Mesmo que a intenção dos humoristas do “Tá no Ar”  tenha sido criticar o racismo na televisão brasileira, há de se perguntar: “Os grupos que reivindicam direitos para a população negra fazem piada com a escravidão? O Movimento Negro faria? É possível também argumentar que o programa usa a estratégia da ironia para expressar uma idéia antirracista, entretanto, a imagem deveria falar por si mesma, não poderia dar margem para outros tipos de interpretações. Se, ao observar a imagem, é possível uma interpretação racista, a tarefa fora, neste aspecto, mal sucedida. Outra questão: Houve uma pesquisa dirigida à população negra para aferir como se sentem, tendo sua imagem e sua história satirizada em rede nacional? Eu, como descendente de pessoas escravizadas não me senti confortável com a piada. Tampouco achei graça em ouvir a “mega-promoção” em que a ama de leite sai de graça, depois da compra de dois escravos homens. Afinal, impossível não associar à minha mãe, irmã, filhas e à todas as mulheres negras brasileiras, principais vítimas da violência racista e machista em todos os níveis. Assim, a peça teatral da maneira como foi construída, reforça a lógica racista da representação.

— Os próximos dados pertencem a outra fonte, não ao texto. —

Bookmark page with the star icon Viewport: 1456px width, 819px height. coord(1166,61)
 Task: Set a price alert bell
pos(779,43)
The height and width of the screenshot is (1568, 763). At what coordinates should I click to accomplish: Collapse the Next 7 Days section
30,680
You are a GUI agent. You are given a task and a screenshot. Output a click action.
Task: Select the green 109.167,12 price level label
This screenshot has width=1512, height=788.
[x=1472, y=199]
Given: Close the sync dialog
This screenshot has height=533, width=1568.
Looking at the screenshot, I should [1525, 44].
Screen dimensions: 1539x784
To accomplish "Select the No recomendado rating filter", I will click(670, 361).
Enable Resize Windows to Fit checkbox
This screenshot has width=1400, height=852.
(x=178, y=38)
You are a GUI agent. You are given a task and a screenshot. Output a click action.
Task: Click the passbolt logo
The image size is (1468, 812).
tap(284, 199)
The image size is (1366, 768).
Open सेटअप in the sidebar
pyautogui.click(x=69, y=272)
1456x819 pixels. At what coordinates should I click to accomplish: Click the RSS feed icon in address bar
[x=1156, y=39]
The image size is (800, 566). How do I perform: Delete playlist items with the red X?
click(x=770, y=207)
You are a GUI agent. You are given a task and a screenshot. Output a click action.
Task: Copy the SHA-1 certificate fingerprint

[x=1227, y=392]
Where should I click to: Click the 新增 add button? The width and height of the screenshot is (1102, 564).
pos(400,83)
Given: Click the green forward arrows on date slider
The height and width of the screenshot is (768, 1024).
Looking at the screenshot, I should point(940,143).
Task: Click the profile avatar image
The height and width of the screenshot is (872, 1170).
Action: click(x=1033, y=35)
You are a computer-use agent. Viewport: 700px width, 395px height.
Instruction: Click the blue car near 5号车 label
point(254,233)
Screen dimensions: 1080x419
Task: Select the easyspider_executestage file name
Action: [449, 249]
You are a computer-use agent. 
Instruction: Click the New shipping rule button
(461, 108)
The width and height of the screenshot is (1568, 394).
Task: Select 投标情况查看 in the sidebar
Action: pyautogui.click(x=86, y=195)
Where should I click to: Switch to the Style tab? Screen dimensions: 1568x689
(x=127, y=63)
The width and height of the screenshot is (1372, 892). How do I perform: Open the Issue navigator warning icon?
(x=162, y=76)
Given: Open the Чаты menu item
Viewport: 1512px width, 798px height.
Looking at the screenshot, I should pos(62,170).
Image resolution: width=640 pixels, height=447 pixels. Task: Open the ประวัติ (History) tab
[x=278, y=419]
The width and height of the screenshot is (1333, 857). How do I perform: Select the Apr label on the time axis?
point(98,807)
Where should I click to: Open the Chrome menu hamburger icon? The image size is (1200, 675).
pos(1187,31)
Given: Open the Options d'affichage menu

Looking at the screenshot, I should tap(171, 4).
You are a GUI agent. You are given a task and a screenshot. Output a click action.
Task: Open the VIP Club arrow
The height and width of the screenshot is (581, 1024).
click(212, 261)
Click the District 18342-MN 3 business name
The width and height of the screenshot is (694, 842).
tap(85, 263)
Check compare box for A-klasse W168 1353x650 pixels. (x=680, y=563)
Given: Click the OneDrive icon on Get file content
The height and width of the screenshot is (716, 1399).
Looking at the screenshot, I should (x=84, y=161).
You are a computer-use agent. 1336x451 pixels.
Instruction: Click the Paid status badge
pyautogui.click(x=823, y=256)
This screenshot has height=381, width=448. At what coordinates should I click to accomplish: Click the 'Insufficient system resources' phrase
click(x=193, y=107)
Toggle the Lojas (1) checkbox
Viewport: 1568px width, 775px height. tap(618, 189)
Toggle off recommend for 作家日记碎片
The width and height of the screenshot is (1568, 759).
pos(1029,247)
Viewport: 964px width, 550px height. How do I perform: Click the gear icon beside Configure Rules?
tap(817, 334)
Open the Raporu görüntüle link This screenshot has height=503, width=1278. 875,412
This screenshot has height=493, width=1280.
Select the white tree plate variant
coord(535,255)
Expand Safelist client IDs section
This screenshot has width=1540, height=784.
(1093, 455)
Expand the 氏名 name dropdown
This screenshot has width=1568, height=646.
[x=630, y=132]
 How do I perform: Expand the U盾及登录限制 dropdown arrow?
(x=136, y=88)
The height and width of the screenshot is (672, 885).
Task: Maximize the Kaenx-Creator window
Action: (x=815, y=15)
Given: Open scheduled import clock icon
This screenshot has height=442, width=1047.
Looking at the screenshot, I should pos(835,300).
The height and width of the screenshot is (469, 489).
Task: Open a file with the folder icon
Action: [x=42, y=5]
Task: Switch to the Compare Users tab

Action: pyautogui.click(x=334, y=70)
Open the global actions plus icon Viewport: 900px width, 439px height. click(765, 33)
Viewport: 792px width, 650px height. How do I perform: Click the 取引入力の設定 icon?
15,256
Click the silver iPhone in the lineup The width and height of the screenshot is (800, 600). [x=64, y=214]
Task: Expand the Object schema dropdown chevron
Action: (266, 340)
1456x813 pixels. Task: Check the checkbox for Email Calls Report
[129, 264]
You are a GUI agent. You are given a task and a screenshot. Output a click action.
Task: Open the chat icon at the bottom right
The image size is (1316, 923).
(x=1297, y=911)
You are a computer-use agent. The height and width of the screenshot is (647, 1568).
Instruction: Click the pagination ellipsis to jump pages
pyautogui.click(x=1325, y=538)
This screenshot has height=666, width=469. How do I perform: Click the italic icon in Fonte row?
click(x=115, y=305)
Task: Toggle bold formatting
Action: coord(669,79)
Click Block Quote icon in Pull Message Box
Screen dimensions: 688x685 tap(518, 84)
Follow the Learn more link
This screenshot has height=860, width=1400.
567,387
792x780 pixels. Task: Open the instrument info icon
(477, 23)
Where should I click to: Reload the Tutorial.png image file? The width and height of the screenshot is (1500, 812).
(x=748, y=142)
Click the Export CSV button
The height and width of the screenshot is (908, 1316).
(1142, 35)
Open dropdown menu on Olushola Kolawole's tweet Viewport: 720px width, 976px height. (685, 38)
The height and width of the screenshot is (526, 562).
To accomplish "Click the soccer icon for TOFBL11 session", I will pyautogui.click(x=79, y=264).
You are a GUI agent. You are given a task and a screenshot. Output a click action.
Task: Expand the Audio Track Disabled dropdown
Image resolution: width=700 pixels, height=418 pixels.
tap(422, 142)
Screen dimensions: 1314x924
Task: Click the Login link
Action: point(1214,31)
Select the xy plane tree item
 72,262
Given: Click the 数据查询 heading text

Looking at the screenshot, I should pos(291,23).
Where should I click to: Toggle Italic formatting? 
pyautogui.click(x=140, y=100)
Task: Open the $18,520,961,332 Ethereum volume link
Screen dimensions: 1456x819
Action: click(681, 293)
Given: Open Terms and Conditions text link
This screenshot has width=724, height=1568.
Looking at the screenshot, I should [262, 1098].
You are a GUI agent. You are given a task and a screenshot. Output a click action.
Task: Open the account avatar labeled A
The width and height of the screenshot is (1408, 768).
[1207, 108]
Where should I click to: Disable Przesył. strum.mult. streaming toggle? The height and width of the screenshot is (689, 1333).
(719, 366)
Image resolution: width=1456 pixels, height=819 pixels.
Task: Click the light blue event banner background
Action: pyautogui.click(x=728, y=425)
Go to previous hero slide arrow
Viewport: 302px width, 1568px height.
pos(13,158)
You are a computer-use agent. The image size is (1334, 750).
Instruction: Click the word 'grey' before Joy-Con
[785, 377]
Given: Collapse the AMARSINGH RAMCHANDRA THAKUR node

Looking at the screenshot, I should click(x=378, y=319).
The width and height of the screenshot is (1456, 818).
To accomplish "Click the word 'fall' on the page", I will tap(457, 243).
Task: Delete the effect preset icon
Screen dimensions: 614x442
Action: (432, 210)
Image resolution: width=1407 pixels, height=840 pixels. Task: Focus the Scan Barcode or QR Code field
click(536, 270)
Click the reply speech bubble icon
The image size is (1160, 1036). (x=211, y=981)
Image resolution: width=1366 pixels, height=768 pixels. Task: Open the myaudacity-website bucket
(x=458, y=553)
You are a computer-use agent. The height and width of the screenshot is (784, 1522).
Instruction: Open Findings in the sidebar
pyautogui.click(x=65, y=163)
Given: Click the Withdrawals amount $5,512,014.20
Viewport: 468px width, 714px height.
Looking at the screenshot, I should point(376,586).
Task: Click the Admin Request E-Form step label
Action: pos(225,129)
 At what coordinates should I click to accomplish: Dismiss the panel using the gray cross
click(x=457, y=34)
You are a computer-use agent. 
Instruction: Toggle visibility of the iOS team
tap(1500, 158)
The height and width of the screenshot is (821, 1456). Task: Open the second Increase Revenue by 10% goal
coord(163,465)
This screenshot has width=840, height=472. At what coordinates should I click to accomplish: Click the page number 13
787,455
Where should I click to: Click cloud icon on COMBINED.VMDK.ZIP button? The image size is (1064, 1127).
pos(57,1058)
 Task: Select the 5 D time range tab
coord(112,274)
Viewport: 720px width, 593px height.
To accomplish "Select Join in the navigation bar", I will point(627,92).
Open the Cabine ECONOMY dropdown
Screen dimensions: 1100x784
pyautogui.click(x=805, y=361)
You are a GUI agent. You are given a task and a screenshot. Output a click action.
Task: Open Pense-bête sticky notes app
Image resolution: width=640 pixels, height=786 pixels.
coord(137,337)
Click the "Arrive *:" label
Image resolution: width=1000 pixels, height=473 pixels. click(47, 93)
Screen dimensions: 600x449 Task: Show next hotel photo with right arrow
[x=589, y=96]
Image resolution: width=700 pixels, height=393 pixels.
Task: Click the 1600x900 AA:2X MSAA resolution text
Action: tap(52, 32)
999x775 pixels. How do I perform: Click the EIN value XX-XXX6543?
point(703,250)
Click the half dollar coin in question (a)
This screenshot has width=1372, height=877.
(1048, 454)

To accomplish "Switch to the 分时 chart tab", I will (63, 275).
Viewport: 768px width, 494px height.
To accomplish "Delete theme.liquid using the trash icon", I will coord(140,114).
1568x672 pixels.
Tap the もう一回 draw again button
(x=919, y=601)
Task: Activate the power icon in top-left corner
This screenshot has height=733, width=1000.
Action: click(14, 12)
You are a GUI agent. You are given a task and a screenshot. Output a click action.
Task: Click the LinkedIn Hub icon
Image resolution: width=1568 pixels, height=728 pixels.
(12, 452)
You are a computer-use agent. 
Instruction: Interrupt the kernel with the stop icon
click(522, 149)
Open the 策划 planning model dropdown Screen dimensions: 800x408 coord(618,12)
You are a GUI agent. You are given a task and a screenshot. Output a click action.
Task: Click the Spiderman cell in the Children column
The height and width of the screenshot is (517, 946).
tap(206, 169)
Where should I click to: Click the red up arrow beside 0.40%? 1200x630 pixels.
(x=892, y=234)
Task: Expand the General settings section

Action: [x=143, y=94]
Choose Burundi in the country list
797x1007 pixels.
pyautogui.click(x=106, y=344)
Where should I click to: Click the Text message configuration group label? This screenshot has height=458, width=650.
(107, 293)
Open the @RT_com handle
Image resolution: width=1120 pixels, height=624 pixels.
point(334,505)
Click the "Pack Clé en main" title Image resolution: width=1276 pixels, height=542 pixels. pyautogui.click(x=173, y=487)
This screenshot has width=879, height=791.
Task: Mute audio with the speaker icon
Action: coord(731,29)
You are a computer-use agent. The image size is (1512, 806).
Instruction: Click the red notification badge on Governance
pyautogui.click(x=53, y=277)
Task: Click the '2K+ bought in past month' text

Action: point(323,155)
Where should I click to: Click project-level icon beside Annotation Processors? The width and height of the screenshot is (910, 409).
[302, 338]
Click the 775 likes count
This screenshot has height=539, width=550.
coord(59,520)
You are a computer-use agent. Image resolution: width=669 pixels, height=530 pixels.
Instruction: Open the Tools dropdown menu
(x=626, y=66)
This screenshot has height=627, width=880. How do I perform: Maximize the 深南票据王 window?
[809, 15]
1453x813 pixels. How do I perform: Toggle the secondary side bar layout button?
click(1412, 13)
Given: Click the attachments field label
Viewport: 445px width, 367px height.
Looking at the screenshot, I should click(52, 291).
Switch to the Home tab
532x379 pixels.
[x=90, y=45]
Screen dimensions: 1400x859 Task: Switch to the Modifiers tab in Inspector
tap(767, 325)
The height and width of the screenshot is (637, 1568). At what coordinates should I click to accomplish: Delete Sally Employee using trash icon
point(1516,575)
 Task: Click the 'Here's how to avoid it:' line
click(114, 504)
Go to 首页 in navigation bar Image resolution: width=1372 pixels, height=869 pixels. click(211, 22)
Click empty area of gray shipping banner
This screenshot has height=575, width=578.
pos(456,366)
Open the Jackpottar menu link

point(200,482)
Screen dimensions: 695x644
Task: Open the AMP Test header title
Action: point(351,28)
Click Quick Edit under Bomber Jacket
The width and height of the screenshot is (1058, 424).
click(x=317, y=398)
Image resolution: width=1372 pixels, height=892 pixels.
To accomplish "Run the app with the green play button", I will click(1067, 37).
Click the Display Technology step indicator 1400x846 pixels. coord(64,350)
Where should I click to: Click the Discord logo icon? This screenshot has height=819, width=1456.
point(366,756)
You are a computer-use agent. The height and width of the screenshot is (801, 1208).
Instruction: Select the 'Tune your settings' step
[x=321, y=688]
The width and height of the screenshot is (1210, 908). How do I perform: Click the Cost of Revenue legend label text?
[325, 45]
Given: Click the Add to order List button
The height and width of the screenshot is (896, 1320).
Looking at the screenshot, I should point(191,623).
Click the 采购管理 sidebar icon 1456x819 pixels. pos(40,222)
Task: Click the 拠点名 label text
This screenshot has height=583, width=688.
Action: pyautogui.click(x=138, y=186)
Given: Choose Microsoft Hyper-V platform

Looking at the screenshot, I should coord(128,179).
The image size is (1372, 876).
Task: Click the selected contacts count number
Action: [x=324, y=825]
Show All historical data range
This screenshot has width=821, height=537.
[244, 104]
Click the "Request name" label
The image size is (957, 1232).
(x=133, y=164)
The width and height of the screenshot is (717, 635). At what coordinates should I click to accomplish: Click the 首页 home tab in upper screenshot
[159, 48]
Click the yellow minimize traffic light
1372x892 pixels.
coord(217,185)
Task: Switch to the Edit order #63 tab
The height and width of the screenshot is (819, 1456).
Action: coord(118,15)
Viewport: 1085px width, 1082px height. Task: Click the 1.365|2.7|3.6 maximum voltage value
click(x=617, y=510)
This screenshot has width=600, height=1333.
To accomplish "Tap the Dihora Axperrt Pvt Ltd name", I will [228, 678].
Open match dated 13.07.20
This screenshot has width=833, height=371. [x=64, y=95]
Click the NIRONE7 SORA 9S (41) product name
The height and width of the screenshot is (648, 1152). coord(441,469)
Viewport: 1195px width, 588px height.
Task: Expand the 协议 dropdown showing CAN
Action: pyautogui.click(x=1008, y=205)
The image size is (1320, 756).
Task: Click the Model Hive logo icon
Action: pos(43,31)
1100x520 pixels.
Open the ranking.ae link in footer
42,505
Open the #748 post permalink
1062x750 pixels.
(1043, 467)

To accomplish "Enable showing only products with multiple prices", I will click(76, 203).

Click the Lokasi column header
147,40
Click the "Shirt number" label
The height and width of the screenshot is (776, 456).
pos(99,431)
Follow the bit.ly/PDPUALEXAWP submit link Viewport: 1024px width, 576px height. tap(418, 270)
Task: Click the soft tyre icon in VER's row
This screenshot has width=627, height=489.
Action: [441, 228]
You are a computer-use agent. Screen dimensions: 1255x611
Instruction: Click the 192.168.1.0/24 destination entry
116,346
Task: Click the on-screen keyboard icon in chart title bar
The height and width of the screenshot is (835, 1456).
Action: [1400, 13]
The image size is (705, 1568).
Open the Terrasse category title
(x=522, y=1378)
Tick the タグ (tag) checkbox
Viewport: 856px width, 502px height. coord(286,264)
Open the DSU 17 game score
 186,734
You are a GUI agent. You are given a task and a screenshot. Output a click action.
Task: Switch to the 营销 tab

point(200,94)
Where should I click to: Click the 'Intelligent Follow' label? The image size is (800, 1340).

E repito o que já escrevi aqui quando da análise do humorístico do Fantástico: Um regime de escravidão que durou 388 anos; Que custou o sequestro e o assassinato de aproximadamente 7 milhões de seres humanos africanos e outros tantos milhões de seus descendentes; e que fora amplamente denunciado como um dos maiores crimes de lesa-humanidade já vistos, deve ou pode ser motivo de piadas?

Quantas cenas de “humor inteligente” relacionado ao Holocausto; Ou às vítimas de Hiroshima e Nagasaki; Ou às vítimas do Word Trade Center ou – para ficar no Brasil – às vítimas do incêndio na Boate Kiss, assistiremos como fruto da boa intenção de roteiristas que não sabem do que falam ou do cinismo dos grandes meios de comunicação? Ah, mas homens e mulheres postos à venda e nos lembrando que sempre fomos – negros e negras – tratados como mercadoria, desumanizados e coisificados, em rede nacional e à mercê da gargalhada coletiva, isso pode! E com direito a status de humor crítico e inteligente.

Se é verdade que a crítica e a autocrítica são elementos da concepção de “Tá no Ar” e da iniciativa da emissora, eles falham no momento em que não rompem com a lógica de manipulação das representações e reforçam estereótipos raciais, colocando-se assim como um veículo de comunicação que, através de tal conteúdo, fortalecem e fomentam o racismo.

É preciso estar alerta. Fugir à regra da cognição racista é tarefa das mais difíceis. Se a missão é combater o racismo, não se pode utilizar da mesma lógica estrutural que organiza o pensamento racista. Portanto, nada de piadas sobre a escravidão, por favor!